Coefficient of Coupling
The coefficient of coupling, symbolized k, is an expression of the extent to which two inductors interact. It is specified as a number ranging from 0 (no interaction) to 1 (the maximum possible interaction). Two coils separated by a sheet of solid iron, or by a great distance, have a coefficient of coupling of zero (k = 0); two coils wound on the same form, one right over the other, have the maximum possible coefficient of coupling (k = 1). Sometimes, the coefficient of coupling is multiplied by 100 and expressed as a percentage from 0 to 100 percent.
The mutual inductance between two inductors is symbolized M, and is expressed in the same units as inductance: henrys, millihenrys, microhenrys, or nanohenrys. The value of M is a function of the values of the inductors, and also of the coefficient of coupling. In the case of two inductors having values of L1 and L2 (both expressed in the same size units), and with a coefficient of coupling equal to k, the mutual inductance M is found by multiplying the inductance values, taking the square root of the result, and then multiplying by k.
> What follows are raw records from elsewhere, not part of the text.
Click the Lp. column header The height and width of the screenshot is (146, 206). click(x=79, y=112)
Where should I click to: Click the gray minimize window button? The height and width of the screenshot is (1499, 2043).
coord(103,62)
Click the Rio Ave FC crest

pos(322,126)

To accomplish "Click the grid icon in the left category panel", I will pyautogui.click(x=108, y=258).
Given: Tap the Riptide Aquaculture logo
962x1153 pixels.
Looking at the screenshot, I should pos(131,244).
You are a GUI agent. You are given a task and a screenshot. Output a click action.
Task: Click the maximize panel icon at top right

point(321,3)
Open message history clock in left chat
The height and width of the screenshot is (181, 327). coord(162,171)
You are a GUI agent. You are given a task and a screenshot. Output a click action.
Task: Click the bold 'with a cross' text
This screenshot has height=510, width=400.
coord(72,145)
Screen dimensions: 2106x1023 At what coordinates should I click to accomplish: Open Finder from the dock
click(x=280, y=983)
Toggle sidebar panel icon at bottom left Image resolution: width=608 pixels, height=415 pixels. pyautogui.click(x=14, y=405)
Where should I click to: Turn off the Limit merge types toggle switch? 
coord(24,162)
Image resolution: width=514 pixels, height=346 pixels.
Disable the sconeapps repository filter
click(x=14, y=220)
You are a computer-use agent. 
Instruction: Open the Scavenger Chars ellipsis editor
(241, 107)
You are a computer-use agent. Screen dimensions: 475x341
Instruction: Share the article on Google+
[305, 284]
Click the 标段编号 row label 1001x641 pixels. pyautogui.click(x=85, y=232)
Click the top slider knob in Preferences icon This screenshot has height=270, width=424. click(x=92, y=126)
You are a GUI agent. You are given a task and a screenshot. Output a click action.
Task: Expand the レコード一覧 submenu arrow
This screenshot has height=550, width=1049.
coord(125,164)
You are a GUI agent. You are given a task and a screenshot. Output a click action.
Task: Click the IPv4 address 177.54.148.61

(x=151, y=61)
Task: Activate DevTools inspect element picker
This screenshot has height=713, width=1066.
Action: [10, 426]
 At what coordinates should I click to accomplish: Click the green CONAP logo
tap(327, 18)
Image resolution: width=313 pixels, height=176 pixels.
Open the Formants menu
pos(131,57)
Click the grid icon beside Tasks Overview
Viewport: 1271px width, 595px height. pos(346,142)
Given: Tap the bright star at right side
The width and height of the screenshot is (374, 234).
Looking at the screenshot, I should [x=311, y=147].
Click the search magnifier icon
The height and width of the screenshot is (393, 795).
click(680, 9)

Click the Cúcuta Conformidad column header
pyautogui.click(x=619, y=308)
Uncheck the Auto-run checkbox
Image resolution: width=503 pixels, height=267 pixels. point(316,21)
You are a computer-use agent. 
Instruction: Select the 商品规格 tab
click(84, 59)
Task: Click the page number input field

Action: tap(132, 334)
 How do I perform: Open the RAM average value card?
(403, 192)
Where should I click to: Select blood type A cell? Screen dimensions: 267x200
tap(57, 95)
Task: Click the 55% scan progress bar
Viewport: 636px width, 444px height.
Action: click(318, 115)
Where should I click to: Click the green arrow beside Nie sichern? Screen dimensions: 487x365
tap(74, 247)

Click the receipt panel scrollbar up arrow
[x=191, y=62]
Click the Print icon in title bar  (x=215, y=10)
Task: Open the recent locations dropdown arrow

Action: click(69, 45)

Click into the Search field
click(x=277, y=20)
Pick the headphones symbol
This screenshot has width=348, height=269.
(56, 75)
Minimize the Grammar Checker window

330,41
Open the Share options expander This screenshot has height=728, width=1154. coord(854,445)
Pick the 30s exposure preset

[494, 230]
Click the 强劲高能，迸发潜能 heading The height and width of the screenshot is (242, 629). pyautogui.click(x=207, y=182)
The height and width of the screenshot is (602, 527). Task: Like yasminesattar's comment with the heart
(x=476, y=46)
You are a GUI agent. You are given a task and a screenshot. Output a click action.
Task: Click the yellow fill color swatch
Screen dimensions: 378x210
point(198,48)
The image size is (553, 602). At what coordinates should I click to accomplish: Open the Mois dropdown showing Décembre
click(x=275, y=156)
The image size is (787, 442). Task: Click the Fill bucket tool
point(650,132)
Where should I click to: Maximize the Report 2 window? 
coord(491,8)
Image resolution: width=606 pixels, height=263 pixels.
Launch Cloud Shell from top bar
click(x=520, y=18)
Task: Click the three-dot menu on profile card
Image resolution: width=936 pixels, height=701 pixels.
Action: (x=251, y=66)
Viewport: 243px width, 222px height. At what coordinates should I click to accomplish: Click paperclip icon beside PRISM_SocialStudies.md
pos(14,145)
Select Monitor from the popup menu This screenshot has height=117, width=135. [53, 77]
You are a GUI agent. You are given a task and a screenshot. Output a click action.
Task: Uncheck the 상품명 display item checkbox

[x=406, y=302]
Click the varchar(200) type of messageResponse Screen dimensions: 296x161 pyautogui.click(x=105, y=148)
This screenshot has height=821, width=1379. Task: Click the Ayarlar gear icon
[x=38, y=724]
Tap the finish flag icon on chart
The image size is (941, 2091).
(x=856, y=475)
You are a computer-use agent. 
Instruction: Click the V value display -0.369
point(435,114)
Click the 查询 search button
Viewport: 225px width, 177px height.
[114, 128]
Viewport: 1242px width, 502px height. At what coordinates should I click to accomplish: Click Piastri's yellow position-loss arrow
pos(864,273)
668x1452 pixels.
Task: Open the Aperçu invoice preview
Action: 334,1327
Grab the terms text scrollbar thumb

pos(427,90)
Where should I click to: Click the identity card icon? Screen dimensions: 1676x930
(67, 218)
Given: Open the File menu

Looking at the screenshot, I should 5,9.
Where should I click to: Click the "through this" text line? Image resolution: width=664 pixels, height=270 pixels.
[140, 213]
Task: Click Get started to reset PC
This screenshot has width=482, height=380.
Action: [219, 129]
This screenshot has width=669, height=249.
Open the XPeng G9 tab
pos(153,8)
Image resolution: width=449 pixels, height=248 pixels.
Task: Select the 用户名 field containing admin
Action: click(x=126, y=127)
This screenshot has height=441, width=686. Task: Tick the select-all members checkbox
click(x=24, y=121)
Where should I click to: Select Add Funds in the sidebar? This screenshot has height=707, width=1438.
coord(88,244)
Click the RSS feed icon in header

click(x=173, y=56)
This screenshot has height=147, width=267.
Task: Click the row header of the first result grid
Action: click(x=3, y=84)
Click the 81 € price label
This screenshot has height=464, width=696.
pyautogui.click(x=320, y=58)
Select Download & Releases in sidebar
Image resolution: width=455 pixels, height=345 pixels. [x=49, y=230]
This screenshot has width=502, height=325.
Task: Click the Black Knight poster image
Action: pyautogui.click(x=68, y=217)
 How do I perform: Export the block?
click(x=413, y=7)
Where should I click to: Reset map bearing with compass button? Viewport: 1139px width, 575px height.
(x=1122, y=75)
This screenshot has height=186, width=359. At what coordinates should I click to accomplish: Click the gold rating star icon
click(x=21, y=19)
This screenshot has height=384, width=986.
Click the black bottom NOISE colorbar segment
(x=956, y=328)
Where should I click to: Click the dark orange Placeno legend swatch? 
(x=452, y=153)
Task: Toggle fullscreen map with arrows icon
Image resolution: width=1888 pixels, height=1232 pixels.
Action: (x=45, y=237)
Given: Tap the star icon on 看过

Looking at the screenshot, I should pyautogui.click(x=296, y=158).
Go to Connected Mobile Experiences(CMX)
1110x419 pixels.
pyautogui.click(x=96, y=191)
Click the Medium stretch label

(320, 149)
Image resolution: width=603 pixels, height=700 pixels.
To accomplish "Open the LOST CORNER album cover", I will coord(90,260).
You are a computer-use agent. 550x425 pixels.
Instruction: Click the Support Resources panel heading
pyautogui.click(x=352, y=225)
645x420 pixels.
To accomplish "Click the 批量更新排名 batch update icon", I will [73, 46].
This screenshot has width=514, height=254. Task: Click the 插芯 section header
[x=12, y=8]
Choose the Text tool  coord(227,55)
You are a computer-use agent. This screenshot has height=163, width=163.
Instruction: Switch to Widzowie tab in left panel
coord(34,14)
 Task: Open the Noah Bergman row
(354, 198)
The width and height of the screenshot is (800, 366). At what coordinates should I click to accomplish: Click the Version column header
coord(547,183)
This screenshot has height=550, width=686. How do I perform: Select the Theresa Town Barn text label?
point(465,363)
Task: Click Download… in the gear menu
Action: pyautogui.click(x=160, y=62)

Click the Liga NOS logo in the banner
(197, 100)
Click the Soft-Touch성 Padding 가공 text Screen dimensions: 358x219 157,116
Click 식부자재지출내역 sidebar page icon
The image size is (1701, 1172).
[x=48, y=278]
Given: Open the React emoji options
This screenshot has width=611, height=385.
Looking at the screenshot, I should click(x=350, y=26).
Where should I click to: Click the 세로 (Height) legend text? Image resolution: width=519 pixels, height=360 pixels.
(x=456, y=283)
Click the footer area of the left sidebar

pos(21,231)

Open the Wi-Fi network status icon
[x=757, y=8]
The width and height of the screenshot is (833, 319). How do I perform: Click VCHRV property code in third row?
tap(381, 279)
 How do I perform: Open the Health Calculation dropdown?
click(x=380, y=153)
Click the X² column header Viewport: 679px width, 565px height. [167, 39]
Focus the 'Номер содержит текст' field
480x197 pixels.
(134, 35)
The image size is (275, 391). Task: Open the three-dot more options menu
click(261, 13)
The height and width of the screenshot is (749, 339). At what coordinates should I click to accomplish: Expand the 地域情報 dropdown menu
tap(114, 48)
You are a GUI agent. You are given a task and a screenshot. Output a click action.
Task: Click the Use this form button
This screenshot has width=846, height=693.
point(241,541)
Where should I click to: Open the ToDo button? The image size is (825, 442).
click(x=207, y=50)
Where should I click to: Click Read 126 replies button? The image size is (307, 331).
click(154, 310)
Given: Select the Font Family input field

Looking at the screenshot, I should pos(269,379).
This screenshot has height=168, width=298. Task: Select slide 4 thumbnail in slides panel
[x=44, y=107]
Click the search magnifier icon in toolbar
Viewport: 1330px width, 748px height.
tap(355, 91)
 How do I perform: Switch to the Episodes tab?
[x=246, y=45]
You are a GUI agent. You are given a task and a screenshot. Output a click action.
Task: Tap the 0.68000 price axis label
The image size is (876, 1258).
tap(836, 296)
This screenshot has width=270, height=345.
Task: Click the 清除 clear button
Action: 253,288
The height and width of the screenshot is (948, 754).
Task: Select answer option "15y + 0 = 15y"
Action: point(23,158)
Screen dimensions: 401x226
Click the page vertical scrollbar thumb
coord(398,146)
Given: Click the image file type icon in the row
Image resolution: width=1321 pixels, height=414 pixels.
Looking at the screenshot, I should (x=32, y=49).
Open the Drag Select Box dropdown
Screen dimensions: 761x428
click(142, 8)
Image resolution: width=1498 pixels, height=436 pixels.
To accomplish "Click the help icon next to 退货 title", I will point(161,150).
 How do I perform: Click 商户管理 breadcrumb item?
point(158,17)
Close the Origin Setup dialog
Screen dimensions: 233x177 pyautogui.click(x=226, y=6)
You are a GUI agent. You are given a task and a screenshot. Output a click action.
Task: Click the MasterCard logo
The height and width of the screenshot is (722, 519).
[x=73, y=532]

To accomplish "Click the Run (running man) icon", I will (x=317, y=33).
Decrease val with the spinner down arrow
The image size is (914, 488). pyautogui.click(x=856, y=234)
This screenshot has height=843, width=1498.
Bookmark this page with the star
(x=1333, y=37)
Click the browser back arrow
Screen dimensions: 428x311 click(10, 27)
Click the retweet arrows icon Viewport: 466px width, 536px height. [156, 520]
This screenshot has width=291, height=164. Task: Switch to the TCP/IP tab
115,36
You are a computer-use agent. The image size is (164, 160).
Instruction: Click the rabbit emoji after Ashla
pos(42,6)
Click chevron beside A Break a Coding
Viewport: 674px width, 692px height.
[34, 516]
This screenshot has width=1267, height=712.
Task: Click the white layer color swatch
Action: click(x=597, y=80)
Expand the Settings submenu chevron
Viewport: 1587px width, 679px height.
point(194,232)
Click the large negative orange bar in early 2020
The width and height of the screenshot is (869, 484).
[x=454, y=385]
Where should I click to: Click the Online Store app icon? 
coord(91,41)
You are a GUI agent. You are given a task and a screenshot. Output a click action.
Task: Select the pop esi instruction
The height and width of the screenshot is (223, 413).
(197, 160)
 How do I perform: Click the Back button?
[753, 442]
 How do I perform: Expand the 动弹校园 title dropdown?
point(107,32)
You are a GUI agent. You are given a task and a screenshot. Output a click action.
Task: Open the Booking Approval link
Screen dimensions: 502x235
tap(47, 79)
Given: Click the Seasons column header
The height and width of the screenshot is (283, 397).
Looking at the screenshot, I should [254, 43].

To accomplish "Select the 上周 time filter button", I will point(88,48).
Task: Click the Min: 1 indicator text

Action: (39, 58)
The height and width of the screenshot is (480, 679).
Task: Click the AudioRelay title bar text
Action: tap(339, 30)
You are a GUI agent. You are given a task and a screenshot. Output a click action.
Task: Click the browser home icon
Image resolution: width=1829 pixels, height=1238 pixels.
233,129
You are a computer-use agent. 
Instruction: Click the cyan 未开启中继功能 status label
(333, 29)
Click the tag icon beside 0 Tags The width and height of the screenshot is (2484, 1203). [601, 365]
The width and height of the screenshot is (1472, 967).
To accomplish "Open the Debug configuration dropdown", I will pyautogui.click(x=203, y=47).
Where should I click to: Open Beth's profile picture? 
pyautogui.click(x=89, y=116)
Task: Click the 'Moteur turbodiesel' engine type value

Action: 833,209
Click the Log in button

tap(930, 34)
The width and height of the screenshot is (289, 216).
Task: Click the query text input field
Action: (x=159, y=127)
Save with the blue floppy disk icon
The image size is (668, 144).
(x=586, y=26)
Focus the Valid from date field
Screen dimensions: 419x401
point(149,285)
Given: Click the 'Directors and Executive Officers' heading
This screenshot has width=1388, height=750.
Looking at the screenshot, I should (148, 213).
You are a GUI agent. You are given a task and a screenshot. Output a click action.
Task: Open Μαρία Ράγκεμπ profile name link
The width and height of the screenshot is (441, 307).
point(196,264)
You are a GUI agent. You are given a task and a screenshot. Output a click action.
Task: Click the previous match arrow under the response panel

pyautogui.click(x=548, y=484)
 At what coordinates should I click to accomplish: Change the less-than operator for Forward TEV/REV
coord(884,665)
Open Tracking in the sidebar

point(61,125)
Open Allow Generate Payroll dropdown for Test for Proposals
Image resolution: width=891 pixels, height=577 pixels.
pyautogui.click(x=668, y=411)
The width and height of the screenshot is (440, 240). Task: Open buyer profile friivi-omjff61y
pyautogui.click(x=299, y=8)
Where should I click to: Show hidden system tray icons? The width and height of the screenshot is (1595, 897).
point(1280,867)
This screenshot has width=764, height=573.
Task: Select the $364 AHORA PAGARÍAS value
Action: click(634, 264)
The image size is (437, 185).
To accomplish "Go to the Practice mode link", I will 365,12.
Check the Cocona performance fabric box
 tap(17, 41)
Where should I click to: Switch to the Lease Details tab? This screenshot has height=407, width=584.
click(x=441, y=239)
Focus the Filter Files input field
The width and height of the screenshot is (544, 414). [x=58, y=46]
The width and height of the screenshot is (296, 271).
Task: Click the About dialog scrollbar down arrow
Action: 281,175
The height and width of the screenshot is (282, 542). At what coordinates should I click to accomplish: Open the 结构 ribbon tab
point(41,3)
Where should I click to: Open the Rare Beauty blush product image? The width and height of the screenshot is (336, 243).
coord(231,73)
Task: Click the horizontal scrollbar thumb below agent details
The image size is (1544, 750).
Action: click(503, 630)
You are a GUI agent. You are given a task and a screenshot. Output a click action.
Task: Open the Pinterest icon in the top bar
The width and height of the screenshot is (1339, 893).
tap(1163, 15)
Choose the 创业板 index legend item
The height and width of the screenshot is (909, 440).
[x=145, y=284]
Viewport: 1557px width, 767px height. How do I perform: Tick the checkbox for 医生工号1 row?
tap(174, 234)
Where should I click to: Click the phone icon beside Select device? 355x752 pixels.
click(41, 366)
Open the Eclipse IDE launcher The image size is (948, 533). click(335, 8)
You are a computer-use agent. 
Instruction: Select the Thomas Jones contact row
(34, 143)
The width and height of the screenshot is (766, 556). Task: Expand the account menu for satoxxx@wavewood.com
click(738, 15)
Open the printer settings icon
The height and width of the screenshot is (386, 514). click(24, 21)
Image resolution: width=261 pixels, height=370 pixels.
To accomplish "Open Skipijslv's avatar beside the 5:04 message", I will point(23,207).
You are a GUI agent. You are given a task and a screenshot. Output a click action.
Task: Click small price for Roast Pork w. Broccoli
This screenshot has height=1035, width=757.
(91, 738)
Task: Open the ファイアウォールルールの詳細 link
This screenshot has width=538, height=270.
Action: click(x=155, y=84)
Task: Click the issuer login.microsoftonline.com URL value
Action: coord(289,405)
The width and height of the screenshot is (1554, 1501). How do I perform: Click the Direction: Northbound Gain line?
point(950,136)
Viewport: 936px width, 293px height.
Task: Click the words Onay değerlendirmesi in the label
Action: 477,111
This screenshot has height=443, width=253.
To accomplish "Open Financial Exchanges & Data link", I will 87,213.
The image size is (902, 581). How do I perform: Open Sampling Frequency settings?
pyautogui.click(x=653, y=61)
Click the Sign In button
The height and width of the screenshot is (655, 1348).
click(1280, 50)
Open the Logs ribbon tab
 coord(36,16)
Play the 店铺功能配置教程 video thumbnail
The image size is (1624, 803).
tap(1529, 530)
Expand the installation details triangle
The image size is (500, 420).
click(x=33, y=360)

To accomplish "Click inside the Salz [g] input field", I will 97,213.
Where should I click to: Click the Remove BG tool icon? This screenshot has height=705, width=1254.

Mathematically:
M = k(L1L2)1/2
where the 1⁄ 2 power represents the square root. The value of Mthus obtained will be in the same size unit as the values of the inductance you input to the equation.
Effects of Mutual Inductance
Mutual inductance can either increase or decrease the net inductance of a pair of series-connected coils, compared with the condition of zero mutual inductance. The magnetic fields around the coils either reinforce each other or oppose each other, depending on the phase relationship of the ac applied to them. If the two ac waves (and thus the magnetic fields they produce) are in phase, the inductance is increased compared with the condition of zero mutual inductance. If the two waves are in opposing phase, the net inductance is decreased relative to the condition of zero mutual inductance.
When two inductors are connected in series and there is reinforcing mutual inductance between them, the total inductance L is given by the following formula:
L = L1 + L2 + 2M
where L1 and L2 are the inductances, and M is the mutual inductance. All inductances must be expressed in the same size units. When two inductors are connected in series and the mutual inductance is opposing, the total inductance L is given by this formula:
L = L1 + L2 − 2M
where, again, L1 and L2 are the values of the individual inductors. It is possible for mutual inductance to increase the total series inductance of a pair of coils by as much as a factor of 2, if the coupling is total and if the flux reinforces. Conversely, it is possible for the inductances of two coils to completely cancel each other. If two equal-valued inductors are connected in series so their fluxes oppose (or buck each other) and k = 1, the result is theoretically zero inductance.
Suppose two coils, having inductances of 30 μH and 50 μH, are connected in series so that their fields reinforce, as shown in following figure. Suppose that the coefficient of coupling is 0.500. What is the total inductance of the combination?
First, calculate M from k. According to the formula for this, given previously, M = 0.500(50 × 30)1/2 = 19.4 μH. Then figure the total inductance. It is equal to L = L1 + L2 + 2M = 30 + 50 + 38.8 = 118.8 μH, rounded to 120 μH because only two significant digits are justified.
Imagine two coils with inductances of L1 = 835 μH and L2 = 2.44 mH. Suppose they are connected in series so that their coefficient of coupling is 0.922, acting so that the coils oppose each other, as shown in above figure. What is the net inductance of the pair?
First, calculate M from k. The coil inductances are specified in different units. Let’s use microhenrys for our calculations, so L2 = 2440 μH. Then M = 0.922(835 × 2440)1/2 = 1316 μH. Then figure the total inductance. It is L = L1 + L2 − 2M = 835 + 2440 − 2632 = 643 μH.